The first step is to express $$\cos t$$ and $$\sin t$$ in terms of $$x$$ and $$y$$ from the given parametric equations. This allows us to use a trigonometric identity to eliminate the parameter $$t$$.

$$x = 3 \cos t \Rightarrow \cos t = \frac{x}{3}$$

$$y = 3 \sin t \Rightarrow \sin t = \frac{y}{3}$$

**step2 Apply Trigonometric Identity**

Next, we use the fundamental trigonometric identity $$\cos^2 t + \sin^2 t = 1$$. By substituting the expressions for $$\cos t$$ and $$\sin t$$ obtained in the previous step, we can eliminate the parameter $$t$$ and get an equation in terms of $$x$$ and $$y$$.

$$\left(\frac{x}{3}\right)^2 + \left(\frac{y}{3}\right)^2 = 1$$

**step3 Simplify the Equation and Identify the Curve**

Finally, simplify the equation to recognize the standard form of a basic curve. Squaring the terms and multiplying by the common denominator will reveal the type of curve.
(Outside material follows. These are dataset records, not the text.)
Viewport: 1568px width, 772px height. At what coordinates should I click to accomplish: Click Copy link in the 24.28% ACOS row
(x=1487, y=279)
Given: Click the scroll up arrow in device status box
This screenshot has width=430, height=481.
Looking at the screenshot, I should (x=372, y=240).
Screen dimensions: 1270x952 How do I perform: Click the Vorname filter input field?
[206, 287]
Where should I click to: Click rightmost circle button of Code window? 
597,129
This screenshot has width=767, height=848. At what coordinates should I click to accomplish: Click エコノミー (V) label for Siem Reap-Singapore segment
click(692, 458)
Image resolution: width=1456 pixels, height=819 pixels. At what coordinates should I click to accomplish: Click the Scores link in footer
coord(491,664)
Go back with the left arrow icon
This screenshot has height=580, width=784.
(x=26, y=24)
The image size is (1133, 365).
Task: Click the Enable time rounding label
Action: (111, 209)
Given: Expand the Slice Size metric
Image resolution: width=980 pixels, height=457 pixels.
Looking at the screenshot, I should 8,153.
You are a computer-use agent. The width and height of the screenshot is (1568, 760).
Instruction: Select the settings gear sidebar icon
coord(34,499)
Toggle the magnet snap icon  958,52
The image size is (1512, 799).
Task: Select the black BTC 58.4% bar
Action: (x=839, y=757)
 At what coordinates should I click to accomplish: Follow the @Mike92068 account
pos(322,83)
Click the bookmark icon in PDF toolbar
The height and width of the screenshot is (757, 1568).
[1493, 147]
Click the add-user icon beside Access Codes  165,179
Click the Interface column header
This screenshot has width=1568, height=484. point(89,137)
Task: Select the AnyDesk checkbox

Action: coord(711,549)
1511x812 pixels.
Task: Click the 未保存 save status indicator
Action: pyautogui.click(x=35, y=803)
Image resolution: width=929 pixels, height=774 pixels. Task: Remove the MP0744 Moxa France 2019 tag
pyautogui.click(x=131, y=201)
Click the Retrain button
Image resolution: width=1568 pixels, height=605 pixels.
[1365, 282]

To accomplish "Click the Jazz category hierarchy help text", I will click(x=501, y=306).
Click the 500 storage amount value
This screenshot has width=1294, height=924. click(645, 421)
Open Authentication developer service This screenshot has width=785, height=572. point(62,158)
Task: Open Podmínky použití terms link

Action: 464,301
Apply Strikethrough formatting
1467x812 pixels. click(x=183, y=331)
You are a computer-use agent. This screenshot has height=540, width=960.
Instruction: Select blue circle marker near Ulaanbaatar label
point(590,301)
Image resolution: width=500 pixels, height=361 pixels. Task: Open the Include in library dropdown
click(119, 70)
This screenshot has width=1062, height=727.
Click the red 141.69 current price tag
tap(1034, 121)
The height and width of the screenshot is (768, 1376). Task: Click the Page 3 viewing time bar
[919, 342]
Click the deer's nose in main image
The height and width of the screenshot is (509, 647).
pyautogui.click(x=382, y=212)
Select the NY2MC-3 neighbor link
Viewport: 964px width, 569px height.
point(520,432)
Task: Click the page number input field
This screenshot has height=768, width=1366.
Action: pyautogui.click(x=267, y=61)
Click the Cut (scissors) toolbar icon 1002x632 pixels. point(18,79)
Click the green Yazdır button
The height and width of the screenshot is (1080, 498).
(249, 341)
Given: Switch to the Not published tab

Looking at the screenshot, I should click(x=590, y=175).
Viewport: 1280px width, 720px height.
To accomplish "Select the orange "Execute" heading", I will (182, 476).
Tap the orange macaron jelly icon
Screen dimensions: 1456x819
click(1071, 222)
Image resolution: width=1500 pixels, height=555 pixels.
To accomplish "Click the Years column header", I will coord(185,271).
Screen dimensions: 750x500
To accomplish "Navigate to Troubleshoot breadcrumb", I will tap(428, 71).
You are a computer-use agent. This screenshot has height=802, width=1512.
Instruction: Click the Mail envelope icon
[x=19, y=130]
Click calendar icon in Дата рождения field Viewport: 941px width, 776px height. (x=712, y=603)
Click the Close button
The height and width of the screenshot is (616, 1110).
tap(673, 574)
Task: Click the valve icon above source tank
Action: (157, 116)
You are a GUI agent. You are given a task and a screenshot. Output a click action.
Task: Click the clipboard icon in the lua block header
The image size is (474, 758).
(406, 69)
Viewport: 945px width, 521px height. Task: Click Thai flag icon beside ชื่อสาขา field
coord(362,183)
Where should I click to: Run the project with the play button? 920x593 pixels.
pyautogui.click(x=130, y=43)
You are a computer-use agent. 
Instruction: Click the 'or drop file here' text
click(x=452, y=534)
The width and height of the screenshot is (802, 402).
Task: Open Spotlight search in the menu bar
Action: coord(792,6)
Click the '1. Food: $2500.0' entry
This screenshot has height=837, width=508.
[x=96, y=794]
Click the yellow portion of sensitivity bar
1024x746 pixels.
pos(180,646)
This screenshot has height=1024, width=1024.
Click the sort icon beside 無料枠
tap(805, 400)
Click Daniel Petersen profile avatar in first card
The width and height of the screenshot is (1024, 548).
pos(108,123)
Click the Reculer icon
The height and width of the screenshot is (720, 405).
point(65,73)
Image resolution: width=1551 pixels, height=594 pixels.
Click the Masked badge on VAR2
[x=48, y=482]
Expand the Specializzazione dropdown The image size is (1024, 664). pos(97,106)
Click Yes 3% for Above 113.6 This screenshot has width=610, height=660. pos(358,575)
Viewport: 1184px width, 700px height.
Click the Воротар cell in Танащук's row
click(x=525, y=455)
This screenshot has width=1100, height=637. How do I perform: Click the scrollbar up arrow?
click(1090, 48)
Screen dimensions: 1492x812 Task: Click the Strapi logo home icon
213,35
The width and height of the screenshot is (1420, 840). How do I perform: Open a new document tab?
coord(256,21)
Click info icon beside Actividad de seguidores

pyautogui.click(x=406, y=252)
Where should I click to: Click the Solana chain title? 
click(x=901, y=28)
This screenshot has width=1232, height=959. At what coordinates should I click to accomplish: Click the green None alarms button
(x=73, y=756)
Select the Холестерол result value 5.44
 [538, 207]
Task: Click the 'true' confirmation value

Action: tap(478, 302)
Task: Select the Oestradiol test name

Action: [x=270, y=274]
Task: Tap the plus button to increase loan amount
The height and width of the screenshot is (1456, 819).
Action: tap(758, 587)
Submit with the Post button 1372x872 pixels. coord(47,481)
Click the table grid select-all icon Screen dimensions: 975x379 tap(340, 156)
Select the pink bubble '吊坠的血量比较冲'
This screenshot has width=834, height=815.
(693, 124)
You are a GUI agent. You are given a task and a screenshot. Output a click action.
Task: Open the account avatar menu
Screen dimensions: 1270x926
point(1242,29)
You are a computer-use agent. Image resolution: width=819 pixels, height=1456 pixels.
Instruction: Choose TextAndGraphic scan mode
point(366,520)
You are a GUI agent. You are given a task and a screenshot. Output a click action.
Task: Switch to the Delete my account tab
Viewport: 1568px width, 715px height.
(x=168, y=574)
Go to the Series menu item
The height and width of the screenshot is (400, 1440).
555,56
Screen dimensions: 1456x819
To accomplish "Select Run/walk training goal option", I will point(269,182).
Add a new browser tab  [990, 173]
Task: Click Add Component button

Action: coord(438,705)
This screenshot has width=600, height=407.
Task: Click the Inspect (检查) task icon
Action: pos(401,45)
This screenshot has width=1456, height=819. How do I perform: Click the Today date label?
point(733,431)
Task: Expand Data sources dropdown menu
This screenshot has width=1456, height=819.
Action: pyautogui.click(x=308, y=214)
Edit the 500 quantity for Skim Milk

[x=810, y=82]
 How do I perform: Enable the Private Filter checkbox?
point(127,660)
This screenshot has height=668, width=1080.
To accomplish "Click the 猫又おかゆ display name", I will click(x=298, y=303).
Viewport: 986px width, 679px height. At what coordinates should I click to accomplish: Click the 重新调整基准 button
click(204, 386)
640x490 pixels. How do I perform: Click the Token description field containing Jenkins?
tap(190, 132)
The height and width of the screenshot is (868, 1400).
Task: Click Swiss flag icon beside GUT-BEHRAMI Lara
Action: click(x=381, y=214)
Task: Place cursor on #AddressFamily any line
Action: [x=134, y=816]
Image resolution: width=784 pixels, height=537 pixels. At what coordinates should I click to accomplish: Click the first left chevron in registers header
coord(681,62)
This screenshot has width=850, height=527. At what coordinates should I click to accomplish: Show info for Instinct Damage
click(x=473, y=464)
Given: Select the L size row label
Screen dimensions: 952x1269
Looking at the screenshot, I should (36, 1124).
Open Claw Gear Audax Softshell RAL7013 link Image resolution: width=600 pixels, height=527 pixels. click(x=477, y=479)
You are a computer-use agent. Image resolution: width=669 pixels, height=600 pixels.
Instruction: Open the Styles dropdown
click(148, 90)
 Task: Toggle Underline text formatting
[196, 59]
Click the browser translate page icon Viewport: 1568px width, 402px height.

$$\frac{x^2}{9} + \frac{y^2}{9} = 1$$

$$x^2 + y^2 = 9$$

This equation is in the standard form of a circle centered at the origin $$(0,0)$$ with radius $$r$$, where $$r^2 = 9$$, so $$r = 3$$.

Alternative answer

Answer: A circle Explain
This is a question about identifying curves from parametric equations . The solving step is:

First, I looked at the equations: x = 3 cos t and y = 3 sin t.
I remembered a cool math trick: we know that (cos t) squared plus (sin t) squared always equals 1.
So, if I divide the first equation by 3, I get cos t = x/3.
And if I divide the second equation by 3, I get sin t = y/3.
Now, I can put these into our trick!
(x/3) squared + (y/3) squared = 1
That's x squared over 9 + y squared over 9 = 1.
If I multiply everything by 9, I get x squared + y squared = 9.
I know this is the equation for a circle centered at the middle (0,0) with a radius of 3!

Alternative answer

Answer: A Circle Explain
This is a question about <parametric equations and how they relate to shapes like circles>. The solving step is:

1. We have the equations: x = 3 cos t and y = 3 sin t.
2. I know a super cool trick with cosine and sine! If you square cosine and square sine, and then add them up, you always get 1. So, cos²(t) + sin²(t) = 1.
3. From our equations, we can figure out what cos t and sin t are by themselves.
Divide the first equation by 3: x/3 = cos t
Divide the second equation by 3: y/3 = sin t
4. Now, let's plug these into our cool trick!
(x/3)² + (y/3)² = 1
5. Let's simplify that:
x²/9 + y²/9 = 1
6. If we multiply everything by 9 to get rid of the fractions, we get:
x² + y² = 9
7. Aha! I know this shape! An equation that looks like x² + y² = (number)² is always a circle! In this case, the radius is the square root of 9, which is 3. So, it's a circle centered right at the middle!

Alternative answer

Answer: Circle Explain
This is a question about how to identify the shape of a curve given by parametric equations by converting them into a standard x and y equation. We use a cool math rule that helps us connect sine and cosine! . The solving step is:

1. We are given the equations: $x = 3 \cos t$ and $y = 3 \sin t$.
2. I can get $\cos t$ and $\sin t$ by themselves by dividing by 3:
$\cos t = x/3$
$\sin t = y/3$
3. I know a super important math rule: $\cos^2 t + \sin^2 t = 1$. This means if you square cosine and square sine for the same angle 't', they always add up to 1!
4. So, I can put what I found for $\cos t$ and $\sin t$ into this rule:
$(x/3)^2 + (y/3)^2 = 1$
5. Now, I square both parts:
$x^2/9 + y^2/9 = 1$
6. To make it look even neater, I can multiply everything by 9:
$9 \cdot (x^2/9) + 9 \cdot (y^2/9) = 9 \cdot 1$
$x^2 + y^2 = 9$
7. I recognize this equation! It's the standard equation for a circle centered at the origin (0,0) with a radius of 3 (because $3^2 = 9$). So, the curve is a circle!